Exercise -> Show each line of the listing below that contains the string "with", matching case.

(Listing from a collection)
*****
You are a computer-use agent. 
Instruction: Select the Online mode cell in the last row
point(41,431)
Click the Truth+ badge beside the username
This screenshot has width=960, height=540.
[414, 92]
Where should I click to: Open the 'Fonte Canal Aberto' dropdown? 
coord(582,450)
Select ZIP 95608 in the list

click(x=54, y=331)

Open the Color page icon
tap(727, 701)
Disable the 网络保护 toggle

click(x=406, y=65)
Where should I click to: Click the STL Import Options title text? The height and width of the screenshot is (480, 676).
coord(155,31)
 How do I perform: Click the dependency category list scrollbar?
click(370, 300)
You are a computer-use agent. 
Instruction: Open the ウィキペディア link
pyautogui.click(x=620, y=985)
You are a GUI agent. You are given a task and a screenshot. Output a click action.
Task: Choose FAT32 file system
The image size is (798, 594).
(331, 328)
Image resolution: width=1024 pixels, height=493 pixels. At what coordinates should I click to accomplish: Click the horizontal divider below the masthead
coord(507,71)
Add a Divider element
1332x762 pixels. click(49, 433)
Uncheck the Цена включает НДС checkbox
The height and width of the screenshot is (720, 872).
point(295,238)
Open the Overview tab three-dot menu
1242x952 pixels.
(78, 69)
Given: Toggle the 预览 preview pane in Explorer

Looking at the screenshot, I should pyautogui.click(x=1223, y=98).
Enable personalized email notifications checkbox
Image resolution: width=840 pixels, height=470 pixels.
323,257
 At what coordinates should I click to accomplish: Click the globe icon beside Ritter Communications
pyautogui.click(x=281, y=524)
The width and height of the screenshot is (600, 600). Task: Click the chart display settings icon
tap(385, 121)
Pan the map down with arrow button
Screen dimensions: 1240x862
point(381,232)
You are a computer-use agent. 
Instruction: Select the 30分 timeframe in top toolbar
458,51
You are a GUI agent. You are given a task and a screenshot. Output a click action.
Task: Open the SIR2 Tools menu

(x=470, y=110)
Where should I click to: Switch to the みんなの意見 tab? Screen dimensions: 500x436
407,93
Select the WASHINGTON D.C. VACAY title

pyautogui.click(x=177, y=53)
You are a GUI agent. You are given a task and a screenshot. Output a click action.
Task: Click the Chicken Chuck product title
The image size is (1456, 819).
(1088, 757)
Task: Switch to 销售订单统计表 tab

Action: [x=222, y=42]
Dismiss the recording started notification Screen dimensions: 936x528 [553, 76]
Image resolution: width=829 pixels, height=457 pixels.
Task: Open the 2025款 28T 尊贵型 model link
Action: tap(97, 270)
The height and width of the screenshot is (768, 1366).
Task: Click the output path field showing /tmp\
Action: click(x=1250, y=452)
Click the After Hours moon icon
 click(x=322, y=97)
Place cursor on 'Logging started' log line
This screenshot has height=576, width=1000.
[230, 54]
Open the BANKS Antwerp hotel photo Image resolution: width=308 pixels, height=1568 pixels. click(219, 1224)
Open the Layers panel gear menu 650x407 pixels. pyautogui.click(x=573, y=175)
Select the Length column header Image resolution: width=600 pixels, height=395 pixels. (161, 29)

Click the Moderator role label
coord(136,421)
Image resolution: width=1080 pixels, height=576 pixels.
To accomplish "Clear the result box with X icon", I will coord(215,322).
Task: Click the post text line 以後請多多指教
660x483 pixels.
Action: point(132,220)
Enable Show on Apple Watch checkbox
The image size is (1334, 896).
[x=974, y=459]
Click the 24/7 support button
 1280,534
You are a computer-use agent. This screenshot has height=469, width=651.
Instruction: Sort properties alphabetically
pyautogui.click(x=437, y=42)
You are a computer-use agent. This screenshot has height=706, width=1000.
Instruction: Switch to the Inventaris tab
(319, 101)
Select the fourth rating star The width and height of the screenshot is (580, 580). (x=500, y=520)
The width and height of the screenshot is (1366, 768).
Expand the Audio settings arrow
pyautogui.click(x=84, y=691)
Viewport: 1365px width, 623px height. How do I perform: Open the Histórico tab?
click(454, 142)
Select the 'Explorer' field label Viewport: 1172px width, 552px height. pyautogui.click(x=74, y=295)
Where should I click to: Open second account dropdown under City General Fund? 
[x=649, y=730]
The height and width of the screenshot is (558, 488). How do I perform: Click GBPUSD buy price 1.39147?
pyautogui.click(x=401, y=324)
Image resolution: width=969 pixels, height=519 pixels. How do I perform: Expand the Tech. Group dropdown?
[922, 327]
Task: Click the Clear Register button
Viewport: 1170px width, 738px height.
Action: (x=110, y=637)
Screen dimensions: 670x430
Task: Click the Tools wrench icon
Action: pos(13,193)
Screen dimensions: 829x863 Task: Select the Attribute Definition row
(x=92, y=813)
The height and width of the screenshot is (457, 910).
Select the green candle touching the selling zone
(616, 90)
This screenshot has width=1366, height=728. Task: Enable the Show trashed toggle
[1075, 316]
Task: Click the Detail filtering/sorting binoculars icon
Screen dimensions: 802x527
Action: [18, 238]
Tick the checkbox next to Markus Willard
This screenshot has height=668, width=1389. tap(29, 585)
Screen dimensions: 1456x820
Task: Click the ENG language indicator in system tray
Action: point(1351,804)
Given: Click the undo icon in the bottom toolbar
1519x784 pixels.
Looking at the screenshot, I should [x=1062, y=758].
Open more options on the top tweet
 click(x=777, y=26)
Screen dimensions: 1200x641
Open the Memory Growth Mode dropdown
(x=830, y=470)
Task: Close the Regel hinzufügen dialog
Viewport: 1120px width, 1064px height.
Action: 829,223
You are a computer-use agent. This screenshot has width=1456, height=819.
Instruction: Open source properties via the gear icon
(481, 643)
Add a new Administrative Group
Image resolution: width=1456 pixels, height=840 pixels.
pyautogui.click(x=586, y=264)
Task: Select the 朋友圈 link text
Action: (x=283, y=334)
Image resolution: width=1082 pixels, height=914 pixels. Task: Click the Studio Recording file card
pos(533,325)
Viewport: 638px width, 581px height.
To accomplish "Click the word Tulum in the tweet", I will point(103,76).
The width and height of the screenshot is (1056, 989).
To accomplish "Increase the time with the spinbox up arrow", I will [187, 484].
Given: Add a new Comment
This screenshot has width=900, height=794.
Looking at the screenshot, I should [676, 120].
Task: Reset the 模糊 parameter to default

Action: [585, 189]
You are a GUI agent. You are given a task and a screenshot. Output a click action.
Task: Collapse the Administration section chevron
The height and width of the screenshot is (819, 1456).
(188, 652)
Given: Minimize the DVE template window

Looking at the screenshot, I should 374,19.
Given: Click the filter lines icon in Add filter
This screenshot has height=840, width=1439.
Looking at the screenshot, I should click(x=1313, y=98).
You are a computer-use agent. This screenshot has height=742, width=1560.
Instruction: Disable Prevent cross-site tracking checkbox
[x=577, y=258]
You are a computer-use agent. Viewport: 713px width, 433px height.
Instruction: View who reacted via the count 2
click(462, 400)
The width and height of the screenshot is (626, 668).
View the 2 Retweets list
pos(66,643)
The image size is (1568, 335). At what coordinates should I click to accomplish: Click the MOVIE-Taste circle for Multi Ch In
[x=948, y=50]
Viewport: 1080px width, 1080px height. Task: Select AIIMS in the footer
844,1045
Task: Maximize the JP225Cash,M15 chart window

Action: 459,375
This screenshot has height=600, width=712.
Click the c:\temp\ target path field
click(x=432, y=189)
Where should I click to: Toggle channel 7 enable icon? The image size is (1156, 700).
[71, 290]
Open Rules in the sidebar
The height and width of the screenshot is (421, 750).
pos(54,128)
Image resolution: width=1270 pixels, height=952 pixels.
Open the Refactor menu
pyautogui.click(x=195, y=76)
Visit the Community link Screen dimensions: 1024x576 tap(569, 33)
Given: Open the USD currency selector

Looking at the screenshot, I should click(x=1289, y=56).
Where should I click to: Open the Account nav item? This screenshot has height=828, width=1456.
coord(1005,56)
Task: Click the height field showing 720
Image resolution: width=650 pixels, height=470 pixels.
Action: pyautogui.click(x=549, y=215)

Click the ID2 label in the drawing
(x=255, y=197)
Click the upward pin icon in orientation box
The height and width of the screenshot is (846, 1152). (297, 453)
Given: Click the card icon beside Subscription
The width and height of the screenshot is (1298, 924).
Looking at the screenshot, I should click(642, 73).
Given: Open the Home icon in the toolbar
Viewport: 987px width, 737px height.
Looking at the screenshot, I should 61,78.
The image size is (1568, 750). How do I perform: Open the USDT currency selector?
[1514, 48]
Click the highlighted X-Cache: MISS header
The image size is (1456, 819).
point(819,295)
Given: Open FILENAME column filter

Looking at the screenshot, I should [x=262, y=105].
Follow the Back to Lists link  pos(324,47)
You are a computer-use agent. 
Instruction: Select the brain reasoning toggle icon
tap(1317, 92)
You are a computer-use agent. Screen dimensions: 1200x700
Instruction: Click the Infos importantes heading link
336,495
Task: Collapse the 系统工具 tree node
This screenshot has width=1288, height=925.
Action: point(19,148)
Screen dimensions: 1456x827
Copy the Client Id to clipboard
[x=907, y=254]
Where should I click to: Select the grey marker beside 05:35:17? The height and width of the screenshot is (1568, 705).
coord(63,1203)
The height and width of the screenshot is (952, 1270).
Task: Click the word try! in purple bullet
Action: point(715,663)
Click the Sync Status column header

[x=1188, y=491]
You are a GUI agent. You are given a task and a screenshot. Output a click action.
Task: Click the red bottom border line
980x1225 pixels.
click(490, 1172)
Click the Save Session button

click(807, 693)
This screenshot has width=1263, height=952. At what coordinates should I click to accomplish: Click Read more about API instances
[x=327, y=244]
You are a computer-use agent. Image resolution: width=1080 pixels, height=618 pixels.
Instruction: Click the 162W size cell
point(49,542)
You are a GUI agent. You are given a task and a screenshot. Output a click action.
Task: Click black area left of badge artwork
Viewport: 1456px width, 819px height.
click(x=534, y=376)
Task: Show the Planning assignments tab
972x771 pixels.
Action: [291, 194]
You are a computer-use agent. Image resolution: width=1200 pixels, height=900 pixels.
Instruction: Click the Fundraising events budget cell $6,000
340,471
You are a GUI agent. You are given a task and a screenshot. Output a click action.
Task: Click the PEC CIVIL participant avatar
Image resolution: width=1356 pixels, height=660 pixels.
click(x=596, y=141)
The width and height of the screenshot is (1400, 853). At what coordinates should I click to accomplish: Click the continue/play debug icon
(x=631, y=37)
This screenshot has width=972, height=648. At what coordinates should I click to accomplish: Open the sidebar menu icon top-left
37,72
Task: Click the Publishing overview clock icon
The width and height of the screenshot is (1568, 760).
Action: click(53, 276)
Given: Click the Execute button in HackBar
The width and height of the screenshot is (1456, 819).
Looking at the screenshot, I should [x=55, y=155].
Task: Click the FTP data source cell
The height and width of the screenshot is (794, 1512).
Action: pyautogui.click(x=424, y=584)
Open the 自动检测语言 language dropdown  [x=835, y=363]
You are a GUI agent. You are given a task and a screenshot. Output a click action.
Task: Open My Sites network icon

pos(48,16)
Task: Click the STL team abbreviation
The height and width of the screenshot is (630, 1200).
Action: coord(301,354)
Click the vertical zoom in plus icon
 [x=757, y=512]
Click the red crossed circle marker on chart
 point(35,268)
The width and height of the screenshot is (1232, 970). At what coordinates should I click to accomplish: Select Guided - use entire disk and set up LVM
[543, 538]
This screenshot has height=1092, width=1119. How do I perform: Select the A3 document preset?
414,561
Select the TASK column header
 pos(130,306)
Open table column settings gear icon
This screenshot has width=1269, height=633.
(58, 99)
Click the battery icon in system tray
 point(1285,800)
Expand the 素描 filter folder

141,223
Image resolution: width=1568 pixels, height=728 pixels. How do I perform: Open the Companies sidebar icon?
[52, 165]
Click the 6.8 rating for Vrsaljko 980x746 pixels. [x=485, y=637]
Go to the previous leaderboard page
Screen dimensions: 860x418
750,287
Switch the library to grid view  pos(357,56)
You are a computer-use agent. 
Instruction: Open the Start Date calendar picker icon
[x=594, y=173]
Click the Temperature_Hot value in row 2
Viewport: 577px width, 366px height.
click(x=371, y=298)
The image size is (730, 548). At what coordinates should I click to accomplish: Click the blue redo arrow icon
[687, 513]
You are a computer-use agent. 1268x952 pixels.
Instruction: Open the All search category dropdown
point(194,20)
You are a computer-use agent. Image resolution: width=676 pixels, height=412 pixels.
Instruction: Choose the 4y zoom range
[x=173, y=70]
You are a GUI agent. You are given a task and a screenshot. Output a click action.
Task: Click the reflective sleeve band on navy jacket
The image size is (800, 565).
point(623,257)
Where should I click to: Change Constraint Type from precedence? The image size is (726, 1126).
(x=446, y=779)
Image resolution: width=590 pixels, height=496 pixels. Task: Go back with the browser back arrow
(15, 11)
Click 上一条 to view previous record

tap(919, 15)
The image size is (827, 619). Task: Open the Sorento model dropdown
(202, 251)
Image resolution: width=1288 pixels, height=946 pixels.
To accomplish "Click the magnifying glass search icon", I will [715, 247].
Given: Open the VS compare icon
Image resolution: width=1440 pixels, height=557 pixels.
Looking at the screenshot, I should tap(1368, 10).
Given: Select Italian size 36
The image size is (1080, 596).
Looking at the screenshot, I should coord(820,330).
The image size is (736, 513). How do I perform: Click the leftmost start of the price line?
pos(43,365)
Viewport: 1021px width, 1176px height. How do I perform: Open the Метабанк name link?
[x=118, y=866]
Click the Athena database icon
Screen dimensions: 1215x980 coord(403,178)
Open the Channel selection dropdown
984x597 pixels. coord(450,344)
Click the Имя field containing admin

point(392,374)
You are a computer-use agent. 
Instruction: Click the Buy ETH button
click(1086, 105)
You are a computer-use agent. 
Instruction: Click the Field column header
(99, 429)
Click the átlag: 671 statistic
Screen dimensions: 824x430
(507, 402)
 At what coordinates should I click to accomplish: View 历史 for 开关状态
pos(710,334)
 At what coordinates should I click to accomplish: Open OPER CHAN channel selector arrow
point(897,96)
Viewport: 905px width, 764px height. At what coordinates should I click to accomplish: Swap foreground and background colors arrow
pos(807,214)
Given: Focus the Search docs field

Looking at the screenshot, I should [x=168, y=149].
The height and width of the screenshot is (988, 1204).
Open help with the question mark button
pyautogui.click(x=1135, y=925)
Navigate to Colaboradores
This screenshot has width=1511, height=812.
*****
Response to the exercise ->
Pan the map down with arrow button
To accomplish "Clear the result box with X icon", I will coord(215,322).
To accomplish "Increase the time with the spinbox up arrow", I will [187, 484].
Image resolution: width=590 pixels, height=496 pixels. Task: Go back with the browser back arrow
Open help with the question mark button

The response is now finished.